(Exercise brief): The response must consist of the lines below from the one with "Écrire un avis (153, 1608)" through the one with "Urdu (238, 938)", exactly as they appear and with both ends kept.

(Records for the task):

################

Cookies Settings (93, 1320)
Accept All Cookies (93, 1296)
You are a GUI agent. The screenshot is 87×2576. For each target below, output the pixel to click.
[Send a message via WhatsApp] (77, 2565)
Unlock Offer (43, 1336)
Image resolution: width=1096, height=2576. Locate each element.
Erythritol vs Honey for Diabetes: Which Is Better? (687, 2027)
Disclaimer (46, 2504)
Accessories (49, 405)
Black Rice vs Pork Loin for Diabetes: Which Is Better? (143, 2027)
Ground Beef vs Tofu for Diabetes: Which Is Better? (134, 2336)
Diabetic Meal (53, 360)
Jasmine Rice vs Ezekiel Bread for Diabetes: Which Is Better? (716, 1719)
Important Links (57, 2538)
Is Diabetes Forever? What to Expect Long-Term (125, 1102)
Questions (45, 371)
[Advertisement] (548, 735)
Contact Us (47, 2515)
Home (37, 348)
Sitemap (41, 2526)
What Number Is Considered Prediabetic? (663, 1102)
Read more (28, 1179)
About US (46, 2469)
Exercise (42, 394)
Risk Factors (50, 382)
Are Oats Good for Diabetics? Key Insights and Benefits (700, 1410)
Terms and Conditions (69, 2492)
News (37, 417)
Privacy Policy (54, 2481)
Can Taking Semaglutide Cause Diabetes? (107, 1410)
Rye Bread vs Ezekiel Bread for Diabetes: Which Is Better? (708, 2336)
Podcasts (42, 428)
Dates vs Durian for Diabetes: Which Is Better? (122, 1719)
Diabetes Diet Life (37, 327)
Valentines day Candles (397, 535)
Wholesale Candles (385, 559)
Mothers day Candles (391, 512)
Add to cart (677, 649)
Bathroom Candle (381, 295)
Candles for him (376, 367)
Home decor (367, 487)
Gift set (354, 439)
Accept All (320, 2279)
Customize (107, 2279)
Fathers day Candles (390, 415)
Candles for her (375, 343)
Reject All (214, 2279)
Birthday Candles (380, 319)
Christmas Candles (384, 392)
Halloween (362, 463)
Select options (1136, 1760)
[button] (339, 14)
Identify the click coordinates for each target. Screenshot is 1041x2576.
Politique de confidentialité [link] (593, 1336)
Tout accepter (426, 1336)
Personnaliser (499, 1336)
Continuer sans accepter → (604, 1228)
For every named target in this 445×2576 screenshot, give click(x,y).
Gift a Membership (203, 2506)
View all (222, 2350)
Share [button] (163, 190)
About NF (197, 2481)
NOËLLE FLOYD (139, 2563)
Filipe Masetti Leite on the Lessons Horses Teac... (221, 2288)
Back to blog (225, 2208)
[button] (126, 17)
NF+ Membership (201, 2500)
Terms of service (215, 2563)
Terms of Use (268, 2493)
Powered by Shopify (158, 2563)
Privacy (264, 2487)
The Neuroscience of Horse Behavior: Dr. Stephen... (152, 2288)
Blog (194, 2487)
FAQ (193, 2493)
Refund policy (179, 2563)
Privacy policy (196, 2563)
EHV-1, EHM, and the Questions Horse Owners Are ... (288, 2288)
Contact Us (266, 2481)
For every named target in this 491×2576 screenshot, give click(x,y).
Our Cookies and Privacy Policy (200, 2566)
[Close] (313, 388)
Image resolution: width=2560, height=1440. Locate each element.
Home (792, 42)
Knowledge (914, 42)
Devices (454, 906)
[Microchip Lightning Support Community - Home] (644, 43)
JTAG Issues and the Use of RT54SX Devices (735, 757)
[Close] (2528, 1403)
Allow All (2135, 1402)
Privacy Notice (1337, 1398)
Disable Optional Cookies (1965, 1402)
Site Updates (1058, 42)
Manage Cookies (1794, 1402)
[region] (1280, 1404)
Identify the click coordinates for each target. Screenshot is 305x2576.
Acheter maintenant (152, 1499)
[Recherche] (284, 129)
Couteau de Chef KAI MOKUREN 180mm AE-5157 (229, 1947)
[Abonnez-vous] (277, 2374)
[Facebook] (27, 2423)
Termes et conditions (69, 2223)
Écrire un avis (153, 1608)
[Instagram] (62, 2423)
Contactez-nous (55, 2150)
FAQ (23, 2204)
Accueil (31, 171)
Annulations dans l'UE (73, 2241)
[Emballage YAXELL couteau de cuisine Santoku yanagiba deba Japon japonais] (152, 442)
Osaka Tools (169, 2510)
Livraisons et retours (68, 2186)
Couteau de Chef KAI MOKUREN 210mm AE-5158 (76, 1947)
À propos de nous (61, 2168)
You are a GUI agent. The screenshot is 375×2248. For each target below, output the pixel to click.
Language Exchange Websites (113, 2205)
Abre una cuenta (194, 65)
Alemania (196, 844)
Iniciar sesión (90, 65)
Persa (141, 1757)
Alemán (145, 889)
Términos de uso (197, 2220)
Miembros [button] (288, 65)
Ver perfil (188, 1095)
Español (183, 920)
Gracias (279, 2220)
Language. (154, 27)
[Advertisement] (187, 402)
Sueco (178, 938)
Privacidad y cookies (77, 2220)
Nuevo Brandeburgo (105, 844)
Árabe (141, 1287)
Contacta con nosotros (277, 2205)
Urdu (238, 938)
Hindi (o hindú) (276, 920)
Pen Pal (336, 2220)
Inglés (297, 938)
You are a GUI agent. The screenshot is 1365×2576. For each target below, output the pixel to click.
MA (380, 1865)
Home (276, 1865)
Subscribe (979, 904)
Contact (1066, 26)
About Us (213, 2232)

################

(Task result):
Écrire un avis (153, 1608)
[Instagram] (62, 2423)
Contactez-nous (55, 2150)
FAQ (23, 2204)
Accueil (31, 171)
Annulations dans l'UE (73, 2241)
[Emballage YAXELL couteau de cuisine Santoku yanagiba deba Japon japonais] (152, 442)
Osaka Tools (169, 2510)
Livraisons et retours (68, 2186)
Couteau de Chef KAI MOKUREN 210mm AE-5158 (76, 1947)
À propos de nous (61, 2168)
You are a GUI agent. The screenshot is 375×2248. For each target below, output the pixel to click.
Language Exchange Websites (113, 2205)
Abre una cuenta (194, 65)
Alemania (196, 844)
Iniciar sesión (90, 65)
Persa (141, 1757)
Alemán (145, 889)
Términos de uso (197, 2220)
Miembros [button] (288, 65)
Ver perfil (188, 1095)
Español (183, 920)
Gracias (279, 2220)
Language. (154, 27)
[Advertisement] (187, 402)
Sueco (178, 938)
Privacidad y cookies (77, 2220)
Nuevo Brandeburgo (105, 844)
Árabe (141, 1287)
Contacta con nosotros (277, 2205)
Urdu (238, 938)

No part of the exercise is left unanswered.